TO DO:
The answer should consist of all the entries, repeated word for word.

Saved entries:
-------

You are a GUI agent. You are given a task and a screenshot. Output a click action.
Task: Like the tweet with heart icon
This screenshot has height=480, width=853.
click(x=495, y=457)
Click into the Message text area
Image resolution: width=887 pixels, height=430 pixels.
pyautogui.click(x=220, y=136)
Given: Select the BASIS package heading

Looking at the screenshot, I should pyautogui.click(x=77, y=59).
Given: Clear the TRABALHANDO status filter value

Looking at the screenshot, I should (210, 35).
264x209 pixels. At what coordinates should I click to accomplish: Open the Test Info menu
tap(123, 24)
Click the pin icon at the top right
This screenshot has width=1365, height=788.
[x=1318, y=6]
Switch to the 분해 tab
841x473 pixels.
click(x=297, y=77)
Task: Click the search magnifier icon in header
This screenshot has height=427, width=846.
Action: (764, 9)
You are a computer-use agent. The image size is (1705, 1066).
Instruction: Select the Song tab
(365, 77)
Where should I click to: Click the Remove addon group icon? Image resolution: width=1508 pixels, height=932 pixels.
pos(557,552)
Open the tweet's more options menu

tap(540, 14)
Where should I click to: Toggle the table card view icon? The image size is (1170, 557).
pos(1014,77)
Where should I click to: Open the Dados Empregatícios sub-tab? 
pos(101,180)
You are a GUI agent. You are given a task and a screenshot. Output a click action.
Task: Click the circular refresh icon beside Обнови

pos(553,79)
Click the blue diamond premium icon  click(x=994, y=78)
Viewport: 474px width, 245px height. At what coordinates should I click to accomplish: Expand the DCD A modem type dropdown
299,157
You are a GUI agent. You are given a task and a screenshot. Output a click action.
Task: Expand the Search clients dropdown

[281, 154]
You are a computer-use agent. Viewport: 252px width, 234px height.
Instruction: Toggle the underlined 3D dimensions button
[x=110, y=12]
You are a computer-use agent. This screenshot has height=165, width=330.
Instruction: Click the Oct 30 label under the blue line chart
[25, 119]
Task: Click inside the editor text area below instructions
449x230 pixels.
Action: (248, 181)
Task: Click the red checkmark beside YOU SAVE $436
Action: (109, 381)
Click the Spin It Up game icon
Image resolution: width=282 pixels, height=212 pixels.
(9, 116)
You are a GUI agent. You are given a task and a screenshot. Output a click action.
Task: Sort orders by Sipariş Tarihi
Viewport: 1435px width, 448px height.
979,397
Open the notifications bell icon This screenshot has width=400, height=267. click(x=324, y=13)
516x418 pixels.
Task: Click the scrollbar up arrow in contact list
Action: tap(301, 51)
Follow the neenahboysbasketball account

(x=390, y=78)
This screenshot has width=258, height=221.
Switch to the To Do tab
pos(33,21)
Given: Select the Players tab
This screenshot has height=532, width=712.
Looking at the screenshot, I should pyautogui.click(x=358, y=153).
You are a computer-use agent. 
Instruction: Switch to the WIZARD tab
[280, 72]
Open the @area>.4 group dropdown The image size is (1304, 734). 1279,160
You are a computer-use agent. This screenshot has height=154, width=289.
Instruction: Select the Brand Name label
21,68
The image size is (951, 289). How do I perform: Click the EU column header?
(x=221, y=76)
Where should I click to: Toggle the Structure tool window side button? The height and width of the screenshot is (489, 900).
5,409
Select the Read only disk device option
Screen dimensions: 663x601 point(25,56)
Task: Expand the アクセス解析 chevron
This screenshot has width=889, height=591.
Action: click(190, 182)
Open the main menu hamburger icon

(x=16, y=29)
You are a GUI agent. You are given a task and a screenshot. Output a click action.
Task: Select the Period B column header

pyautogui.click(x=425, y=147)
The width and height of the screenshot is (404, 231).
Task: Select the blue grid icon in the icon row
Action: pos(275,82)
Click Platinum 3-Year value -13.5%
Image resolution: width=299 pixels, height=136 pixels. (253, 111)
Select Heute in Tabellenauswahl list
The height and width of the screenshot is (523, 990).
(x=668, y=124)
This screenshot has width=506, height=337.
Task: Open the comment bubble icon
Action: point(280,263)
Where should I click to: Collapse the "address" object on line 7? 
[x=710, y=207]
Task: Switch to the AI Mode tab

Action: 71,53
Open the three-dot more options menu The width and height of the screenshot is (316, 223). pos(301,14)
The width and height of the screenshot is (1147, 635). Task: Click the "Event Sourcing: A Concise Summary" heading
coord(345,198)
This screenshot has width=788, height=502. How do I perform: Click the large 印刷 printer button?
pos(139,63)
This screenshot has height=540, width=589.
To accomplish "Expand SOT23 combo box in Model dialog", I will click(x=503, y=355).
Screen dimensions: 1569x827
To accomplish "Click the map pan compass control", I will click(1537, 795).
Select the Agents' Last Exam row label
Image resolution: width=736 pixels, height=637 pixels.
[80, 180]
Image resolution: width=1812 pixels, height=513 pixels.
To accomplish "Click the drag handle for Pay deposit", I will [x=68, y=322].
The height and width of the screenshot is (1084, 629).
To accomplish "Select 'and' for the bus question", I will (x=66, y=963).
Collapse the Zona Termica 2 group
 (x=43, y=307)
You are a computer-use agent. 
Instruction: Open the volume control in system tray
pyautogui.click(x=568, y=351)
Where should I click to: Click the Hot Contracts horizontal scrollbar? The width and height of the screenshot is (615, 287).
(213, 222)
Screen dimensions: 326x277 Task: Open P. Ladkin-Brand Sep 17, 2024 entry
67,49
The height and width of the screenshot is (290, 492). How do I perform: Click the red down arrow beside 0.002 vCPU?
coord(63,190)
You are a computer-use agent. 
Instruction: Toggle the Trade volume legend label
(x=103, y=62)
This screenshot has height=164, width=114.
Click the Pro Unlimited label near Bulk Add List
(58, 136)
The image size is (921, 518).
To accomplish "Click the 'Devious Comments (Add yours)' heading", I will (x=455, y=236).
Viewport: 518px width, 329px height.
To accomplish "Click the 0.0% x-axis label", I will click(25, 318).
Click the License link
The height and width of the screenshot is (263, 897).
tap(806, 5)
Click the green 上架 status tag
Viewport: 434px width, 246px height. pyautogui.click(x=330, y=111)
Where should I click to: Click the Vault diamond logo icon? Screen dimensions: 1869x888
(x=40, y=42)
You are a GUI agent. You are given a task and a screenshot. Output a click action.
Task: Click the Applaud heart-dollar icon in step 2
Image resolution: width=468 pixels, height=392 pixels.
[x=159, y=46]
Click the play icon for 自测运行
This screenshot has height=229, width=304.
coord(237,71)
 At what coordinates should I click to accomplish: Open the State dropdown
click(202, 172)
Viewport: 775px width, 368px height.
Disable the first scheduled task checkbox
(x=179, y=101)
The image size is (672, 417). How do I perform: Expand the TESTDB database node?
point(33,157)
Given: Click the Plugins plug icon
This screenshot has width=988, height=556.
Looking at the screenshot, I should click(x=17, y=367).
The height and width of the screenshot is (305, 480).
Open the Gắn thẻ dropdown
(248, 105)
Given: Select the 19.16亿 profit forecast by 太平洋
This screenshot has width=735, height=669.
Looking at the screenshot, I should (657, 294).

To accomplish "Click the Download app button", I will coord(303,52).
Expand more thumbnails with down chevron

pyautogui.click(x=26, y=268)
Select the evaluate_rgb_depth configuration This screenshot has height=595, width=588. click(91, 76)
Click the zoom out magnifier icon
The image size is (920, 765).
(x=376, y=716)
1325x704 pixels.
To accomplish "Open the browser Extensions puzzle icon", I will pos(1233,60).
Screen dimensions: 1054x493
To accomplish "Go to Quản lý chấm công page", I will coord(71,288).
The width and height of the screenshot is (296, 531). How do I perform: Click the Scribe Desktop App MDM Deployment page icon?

-------

RESPONSE TO THIS TASK:
You are a GUI agent. You are given a task and a screenshot. Output a click action.
Task: Like the tweet with heart icon
This screenshot has height=480, width=853.
click(x=495, y=457)
Click into the Message text area
Image resolution: width=887 pixels, height=430 pixels.
pyautogui.click(x=220, y=136)
Given: Select the BASIS package heading

Looking at the screenshot, I should pyautogui.click(x=77, y=59).
Given: Clear the TRABALHANDO status filter value

Looking at the screenshot, I should (210, 35).
264x209 pixels. At what coordinates should I click to accomplish: Open the Test Info menu
tap(123, 24)
Click the pin icon at the top right
This screenshot has width=1365, height=788.
[x=1318, y=6]
Switch to the 분해 tab
841x473 pixels.
click(x=297, y=77)
Task: Click the search magnifier icon in header
This screenshot has height=427, width=846.
Action: (764, 9)
You are a computer-use agent. The image size is (1705, 1066).
Instruction: Select the Song tab
(365, 77)
Where should I click to: Click the Remove addon group icon? Image resolution: width=1508 pixels, height=932 pixels.
pos(557,552)
Open the tweet's more options menu

tap(540, 14)
Where should I click to: Toggle the table card view icon? The image size is (1170, 557).
pos(1014,77)
Where should I click to: Open the Dados Empregatícios sub-tab? 
pos(101,180)
You are a GUI agent. You are given a task and a screenshot. Output a click action.
Task: Click the circular refresh icon beside Обнови

pos(553,79)
Click the blue diamond premium icon  click(x=994, y=78)
Viewport: 474px width, 245px height. At what coordinates should I click to accomplish: Expand the DCD A modem type dropdown
299,157
You are a GUI agent. You are given a task and a screenshot. Output a click action.
Task: Expand the Search clients dropdown

[281, 154]
You are a computer-use agent. Viewport: 252px width, 234px height.
Instruction: Toggle the underlined 3D dimensions button
[x=110, y=12]
You are a computer-use agent. This screenshot has height=165, width=330.
Instruction: Click the Oct 30 label under the blue line chart
[25, 119]
Task: Click inside the editor text area below instructions
449x230 pixels.
Action: (248, 181)
Task: Click the red checkmark beside YOU SAVE $436
Action: (109, 381)
Click the Spin It Up game icon
Image resolution: width=282 pixels, height=212 pixels.
(9, 116)
You are a GUI agent. You are given a task and a screenshot. Output a click action.
Task: Sort orders by Sipariş Tarihi
Viewport: 1435px width, 448px height.
979,397
Open the notifications bell icon This screenshot has width=400, height=267. click(x=324, y=13)
516x418 pixels.
Task: Click the scrollbar up arrow in contact list
Action: tap(301, 51)
Follow the neenahboysbasketball account

(x=390, y=78)
This screenshot has width=258, height=221.
Switch to the To Do tab
pos(33,21)
Given: Select the Players tab
This screenshot has height=532, width=712.
Looking at the screenshot, I should pyautogui.click(x=358, y=153).
You are a computer-use agent. 
Instruction: Switch to the WIZARD tab
[280, 72]
Open the @area>.4 group dropdown The image size is (1304, 734). 1279,160
You are a computer-use agent. This screenshot has height=154, width=289.
Instruction: Select the Brand Name label
21,68
The image size is (951, 289). How do I perform: Click the EU column header?
(x=221, y=76)
Where should I click to: Toggle the Structure tool window side button? The height and width of the screenshot is (489, 900).
5,409
Select the Read only disk device option
Screen dimensions: 663x601 point(25,56)
Task: Expand the アクセス解析 chevron
This screenshot has width=889, height=591.
Action: click(190, 182)
Open the main menu hamburger icon

(x=16, y=29)
You are a GUI agent. You are given a task and a screenshot. Output a click action.
Task: Select the Period B column header

pyautogui.click(x=425, y=147)
The width and height of the screenshot is (404, 231).
Task: Select the blue grid icon in the icon row
Action: pos(275,82)
Click Platinum 3-Year value -13.5%
Image resolution: width=299 pixels, height=136 pixels. (253, 111)
Select Heute in Tabellenauswahl list
The height and width of the screenshot is (523, 990).
(x=668, y=124)
This screenshot has width=506, height=337.
Task: Open the comment bubble icon
Action: point(280,263)
Where should I click to: Collapse the "address" object on line 7? 
[x=710, y=207]
Task: Switch to the AI Mode tab

Action: 71,53
Open the three-dot more options menu The width and height of the screenshot is (316, 223). pos(301,14)
The width and height of the screenshot is (1147, 635). Task: Click the "Event Sourcing: A Concise Summary" heading
coord(345,198)
This screenshot has width=788, height=502. How do I perform: Click the large 印刷 printer button?
pos(139,63)
This screenshot has height=540, width=589.
To accomplish "Expand SOT23 combo box in Model dialog", I will click(x=503, y=355).
Screen dimensions: 1569x827
To accomplish "Click the map pan compass control", I will click(1537, 795).
Select the Agents' Last Exam row label
Image resolution: width=736 pixels, height=637 pixels.
[80, 180]
Image resolution: width=1812 pixels, height=513 pixels.
To accomplish "Click the drag handle for Pay deposit", I will [x=68, y=322].
The height and width of the screenshot is (1084, 629).
To accomplish "Select 'and' for the bus question", I will (x=66, y=963).
Collapse the Zona Termica 2 group
 (x=43, y=307)
You are a computer-use agent. 
Instruction: Open the volume control in system tray
pyautogui.click(x=568, y=351)
Where should I click to: Click the Hot Contracts horizontal scrollbar? The width and height of the screenshot is (615, 287).
(213, 222)
Screen dimensions: 326x277 Task: Open P. Ladkin-Brand Sep 17, 2024 entry
67,49
The height and width of the screenshot is (290, 492). How do I perform: Click the red down arrow beside 0.002 vCPU?
coord(63,190)
You are a computer-use agent. 
Instruction: Toggle the Trade volume legend label
(x=103, y=62)
This screenshot has height=164, width=114.
Click the Pro Unlimited label near Bulk Add List
(58, 136)
The image size is (921, 518).
To accomplish "Click the 'Devious Comments (Add yours)' heading", I will (x=455, y=236).
Viewport: 518px width, 329px height.
To accomplish "Click the 0.0% x-axis label", I will click(25, 318).
Click the License link
The height and width of the screenshot is (263, 897).
tap(806, 5)
Click the green 上架 status tag
Viewport: 434px width, 246px height. pyautogui.click(x=330, y=111)
Where should I click to: Click the Vault diamond logo icon? Screen dimensions: 1869x888
(x=40, y=42)
You are a GUI agent. You are given a task and a screenshot. Output a click action.
Task: Click the Applaud heart-dollar icon in step 2
Image resolution: width=468 pixels, height=392 pixels.
[x=159, y=46]
Click the play icon for 自测运行
This screenshot has height=229, width=304.
coord(237,71)
 At what coordinates should I click to accomplish: Open the State dropdown
click(202, 172)
Viewport: 775px width, 368px height.
Disable the first scheduled task checkbox
(x=179, y=101)
The image size is (672, 417). How do I perform: Expand the TESTDB database node?
point(33,157)
Given: Click the Plugins plug icon
This screenshot has width=988, height=556.
Looking at the screenshot, I should click(x=17, y=367).
The height and width of the screenshot is (305, 480).
Open the Gắn thẻ dropdown
(248, 105)
Given: Select the 19.16亿 profit forecast by 太平洋
This screenshot has width=735, height=669.
Looking at the screenshot, I should (657, 294).

To accomplish "Click the Download app button", I will coord(303,52).
Expand more thumbnails with down chevron

pyautogui.click(x=26, y=268)
Select the evaluate_rgb_depth configuration This screenshot has height=595, width=588. click(91, 76)
Click the zoom out magnifier icon
The image size is (920, 765).
(x=376, y=716)
1325x704 pixels.
To accomplish "Open the browser Extensions puzzle icon", I will pos(1233,60).
Screen dimensions: 1054x493
To accomplish "Go to Quản lý chấm công page", I will coord(71,288).
The width and height of the screenshot is (296, 531). How do I perform: Click the Scribe Desktop App MDM Deployment page icon?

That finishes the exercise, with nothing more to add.